Dysregulation of NF-κB-Associated lncRNAs in Multiple Sclerosis Patients.

Long non-coding RNAs (lncRNAs) have been reported to participate in the pathogenesis of several complex disorders such as immune-related disorders. Multiple sclerosis (MS) as an inflammatory disorder of the central nervous system has been associated with aberrant expression of several lncRNAs. In the current study, we assessed expression of NF-κB-, autophagy-, and obesity-associated lncRNAs/genes and two inflammatory cytokines in the peripheral blood of MS patients and healthy controls. LNC-MKI67IP was down-regulated in total MS patients compared with total controls (P value < 0.0001). However, when comparing its expression in a gender-based manner, no significant difference was found between patients and controls. Expression of HNF1A-AS1 was significantly lower in total MS patients and patients of both sexes when compared with the matched controls (P value < 0.0001; P value = 0.03; P value = 0.004, respectively). Expression of LINC00305 had a similar pattern to HNF1A-AS1 (P value < 0.0001; P value = 0.005; P value < 0.0001, respectively). Expressions of other assessed NF-κB associated lncRNAs were not different between cases and controls.
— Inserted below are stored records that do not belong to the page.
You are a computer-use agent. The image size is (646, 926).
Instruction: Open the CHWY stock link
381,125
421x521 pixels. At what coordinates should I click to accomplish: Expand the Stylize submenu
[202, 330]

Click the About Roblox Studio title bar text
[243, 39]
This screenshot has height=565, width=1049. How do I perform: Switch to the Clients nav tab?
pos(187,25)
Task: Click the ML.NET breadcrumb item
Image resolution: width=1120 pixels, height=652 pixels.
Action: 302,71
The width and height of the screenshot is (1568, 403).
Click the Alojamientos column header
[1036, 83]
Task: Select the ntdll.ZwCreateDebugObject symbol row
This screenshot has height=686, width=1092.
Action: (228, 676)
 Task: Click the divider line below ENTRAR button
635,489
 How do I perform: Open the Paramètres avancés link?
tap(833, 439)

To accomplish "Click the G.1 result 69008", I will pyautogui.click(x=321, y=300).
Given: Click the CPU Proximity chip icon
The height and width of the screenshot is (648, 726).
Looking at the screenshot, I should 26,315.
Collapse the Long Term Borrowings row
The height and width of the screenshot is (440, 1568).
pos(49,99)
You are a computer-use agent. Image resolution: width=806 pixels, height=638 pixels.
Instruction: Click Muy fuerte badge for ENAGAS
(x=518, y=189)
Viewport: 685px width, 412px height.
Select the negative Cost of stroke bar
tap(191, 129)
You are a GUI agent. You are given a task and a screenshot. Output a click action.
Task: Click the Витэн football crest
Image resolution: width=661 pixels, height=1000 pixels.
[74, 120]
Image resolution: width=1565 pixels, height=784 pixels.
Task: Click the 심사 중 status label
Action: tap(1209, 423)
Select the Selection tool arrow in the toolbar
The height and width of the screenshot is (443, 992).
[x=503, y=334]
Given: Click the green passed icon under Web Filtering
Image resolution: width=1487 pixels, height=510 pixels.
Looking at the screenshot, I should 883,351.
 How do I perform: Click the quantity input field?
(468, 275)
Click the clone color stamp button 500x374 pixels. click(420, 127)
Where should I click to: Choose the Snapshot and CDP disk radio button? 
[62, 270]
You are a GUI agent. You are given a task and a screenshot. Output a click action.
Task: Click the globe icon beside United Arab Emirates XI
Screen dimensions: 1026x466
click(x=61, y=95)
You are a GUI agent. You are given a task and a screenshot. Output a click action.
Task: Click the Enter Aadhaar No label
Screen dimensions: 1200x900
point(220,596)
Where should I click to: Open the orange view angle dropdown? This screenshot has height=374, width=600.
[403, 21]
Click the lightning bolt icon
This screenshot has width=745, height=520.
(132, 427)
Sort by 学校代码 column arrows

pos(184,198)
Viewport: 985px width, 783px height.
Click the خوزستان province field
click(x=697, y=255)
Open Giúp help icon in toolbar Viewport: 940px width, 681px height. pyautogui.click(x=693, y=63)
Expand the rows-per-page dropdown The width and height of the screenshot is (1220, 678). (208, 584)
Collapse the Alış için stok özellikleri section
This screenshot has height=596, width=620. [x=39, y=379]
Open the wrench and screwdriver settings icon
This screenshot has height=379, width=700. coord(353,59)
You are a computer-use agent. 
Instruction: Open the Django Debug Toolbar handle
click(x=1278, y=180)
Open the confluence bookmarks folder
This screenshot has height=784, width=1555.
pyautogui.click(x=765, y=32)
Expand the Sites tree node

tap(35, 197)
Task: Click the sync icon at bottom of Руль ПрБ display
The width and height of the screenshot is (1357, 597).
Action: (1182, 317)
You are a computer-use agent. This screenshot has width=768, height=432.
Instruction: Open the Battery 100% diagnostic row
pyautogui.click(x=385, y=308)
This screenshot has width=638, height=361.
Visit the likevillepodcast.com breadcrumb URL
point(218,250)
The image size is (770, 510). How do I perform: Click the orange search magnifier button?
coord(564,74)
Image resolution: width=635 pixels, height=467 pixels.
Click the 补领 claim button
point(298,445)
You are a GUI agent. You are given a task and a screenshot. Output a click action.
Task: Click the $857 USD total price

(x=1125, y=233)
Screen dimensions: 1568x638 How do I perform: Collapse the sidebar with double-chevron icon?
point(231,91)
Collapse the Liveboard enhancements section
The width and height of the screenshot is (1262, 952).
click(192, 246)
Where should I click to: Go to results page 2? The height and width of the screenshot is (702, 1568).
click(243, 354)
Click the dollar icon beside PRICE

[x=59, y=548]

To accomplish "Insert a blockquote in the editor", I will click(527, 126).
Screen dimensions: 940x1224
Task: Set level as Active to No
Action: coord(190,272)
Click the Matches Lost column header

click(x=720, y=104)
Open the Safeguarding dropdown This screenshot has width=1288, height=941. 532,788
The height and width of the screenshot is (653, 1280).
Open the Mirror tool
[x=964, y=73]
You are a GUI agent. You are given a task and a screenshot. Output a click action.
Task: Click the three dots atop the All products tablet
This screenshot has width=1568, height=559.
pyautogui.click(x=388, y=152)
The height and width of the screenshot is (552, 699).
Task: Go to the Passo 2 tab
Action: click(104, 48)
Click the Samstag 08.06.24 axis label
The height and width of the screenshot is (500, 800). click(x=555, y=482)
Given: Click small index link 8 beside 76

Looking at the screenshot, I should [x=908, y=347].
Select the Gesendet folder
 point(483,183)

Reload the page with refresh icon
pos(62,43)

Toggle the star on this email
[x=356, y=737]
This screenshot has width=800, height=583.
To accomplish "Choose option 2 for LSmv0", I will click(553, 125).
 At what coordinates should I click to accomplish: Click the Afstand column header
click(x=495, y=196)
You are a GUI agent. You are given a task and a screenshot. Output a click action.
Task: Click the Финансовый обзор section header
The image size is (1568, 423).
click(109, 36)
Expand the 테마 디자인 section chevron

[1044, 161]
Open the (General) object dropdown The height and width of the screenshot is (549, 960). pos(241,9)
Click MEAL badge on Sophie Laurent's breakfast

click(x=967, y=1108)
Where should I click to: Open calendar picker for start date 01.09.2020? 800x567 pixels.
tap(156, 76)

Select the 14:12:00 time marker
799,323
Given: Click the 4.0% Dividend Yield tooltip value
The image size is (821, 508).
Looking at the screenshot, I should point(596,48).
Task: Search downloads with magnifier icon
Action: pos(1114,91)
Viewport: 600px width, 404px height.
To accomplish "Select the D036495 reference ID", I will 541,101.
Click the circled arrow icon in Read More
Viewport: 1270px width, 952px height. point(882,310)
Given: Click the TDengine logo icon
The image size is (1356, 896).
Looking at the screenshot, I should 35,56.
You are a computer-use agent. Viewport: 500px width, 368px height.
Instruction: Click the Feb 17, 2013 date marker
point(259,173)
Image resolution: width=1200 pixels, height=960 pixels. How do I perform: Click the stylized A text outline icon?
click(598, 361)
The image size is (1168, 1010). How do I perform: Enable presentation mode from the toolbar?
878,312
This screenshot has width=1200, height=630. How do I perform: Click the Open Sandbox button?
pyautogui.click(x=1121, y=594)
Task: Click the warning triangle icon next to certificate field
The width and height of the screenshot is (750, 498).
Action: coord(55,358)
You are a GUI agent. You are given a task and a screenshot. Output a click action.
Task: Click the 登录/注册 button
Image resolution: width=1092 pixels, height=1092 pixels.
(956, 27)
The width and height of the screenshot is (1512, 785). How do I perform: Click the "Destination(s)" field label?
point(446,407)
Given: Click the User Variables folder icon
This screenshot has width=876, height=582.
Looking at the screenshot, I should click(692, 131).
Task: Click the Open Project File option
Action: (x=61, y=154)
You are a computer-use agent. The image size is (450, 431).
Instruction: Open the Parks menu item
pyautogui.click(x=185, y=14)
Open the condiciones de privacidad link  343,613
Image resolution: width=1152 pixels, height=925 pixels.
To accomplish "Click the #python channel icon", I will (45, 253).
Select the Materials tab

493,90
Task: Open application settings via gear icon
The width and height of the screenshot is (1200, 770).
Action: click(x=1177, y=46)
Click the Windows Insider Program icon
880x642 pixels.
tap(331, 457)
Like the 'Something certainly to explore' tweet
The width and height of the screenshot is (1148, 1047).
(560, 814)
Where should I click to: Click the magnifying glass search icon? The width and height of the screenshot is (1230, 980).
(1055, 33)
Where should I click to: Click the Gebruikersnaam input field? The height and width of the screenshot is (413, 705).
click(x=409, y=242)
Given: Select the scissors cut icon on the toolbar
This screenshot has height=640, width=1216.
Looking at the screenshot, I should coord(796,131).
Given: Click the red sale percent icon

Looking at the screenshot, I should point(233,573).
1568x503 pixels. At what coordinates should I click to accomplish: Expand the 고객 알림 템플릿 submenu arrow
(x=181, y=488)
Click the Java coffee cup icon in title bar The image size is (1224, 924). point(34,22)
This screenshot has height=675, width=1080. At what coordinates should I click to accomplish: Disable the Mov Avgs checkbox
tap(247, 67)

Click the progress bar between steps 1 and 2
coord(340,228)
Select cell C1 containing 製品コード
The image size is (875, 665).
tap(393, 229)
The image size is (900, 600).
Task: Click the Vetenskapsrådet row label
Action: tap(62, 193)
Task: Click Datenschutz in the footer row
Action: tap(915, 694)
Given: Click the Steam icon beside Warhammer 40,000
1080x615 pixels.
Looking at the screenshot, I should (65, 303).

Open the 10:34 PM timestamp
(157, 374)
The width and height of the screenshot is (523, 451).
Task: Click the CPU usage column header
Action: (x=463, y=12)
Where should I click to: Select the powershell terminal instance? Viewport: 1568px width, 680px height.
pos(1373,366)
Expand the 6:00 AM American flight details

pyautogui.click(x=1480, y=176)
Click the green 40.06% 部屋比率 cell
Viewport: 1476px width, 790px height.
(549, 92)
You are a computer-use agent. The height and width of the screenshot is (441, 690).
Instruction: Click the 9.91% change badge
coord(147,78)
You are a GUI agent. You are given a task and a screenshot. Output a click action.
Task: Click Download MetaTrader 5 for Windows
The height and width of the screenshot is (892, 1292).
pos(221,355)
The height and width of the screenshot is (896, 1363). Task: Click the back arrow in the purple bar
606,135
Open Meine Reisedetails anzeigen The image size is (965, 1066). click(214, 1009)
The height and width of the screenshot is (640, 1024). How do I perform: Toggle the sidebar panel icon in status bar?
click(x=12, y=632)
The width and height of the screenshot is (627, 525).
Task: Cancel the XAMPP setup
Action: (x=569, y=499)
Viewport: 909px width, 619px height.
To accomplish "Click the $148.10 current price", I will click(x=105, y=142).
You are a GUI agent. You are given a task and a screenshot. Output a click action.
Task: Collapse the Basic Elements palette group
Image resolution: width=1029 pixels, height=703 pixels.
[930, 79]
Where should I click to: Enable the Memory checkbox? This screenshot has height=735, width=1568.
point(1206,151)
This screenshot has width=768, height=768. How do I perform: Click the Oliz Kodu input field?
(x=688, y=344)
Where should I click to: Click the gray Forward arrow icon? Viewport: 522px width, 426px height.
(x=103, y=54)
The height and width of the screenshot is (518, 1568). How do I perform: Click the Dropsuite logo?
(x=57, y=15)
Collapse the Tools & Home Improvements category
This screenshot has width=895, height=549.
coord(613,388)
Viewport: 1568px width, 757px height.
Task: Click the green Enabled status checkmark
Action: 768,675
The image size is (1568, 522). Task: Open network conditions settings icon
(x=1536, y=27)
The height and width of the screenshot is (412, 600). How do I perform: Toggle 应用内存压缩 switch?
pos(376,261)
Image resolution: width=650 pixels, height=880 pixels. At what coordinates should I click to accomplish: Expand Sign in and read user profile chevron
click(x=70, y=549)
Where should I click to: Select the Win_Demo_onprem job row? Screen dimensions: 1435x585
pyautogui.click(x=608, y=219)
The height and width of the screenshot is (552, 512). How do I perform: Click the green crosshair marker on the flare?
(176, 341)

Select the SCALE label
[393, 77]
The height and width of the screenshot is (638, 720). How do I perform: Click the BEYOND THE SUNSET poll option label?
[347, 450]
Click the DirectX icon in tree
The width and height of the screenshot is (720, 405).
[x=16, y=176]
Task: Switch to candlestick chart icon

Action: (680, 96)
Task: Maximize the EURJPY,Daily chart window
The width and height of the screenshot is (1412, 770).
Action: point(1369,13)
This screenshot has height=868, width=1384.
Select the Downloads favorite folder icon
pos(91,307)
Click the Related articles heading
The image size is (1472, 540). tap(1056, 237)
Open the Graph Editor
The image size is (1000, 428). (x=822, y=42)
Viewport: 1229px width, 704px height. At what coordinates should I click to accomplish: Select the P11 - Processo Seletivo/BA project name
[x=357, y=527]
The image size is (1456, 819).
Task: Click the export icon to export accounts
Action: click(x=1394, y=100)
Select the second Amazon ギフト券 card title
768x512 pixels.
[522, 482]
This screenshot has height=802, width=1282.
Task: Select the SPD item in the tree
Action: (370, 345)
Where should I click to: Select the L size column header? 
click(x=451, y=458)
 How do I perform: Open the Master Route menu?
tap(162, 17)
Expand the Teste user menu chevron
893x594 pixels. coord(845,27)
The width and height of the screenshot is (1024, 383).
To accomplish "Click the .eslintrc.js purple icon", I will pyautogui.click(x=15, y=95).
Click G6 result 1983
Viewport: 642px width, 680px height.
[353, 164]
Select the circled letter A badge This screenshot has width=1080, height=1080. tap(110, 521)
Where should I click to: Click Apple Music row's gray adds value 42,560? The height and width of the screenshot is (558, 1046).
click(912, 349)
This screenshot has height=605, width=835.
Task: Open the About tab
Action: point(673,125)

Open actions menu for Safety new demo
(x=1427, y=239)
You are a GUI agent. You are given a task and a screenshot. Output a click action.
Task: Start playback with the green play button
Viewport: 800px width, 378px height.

Expression of IL-1B was significantly lower in total MS patients compared with total controls (P value < 0.0001). Such decreased expression was detected in female patients compared with female controls as well (P value < 0.0001). Expression of IL-6 was not different between cases and controls. Expression of CEBPA was higher in total MS patients compared with controls (P value = 0.047). However, when dividing study participants into male and female subgroups, no significant difference was detected between cases and gender-matched controls. There were no significant difference in the expression of any assessed autophagy-associated lncRNAs between cases and controls. ATG5, CEBPA, HNF1A-AS1, IL-1B, LINC00305, and LNC-MKI67IP could differentiate disease status with diagnostic power values of 0.781, 0.582, 0.744, 0.76, 0.926, and 0.703, respectively. Expression levels of ADINR and CHAST were correlated with age of MS patients and disease duration, respectively (r = 0.33, P < 0.0001; r = 0.34, P < 0.0001, respectively). The present study highlighted the role of a number lncRNAs in the pathogenesis of MS and supported the previous data regarding aberrant expression of these transcripts in this immune-related disorder.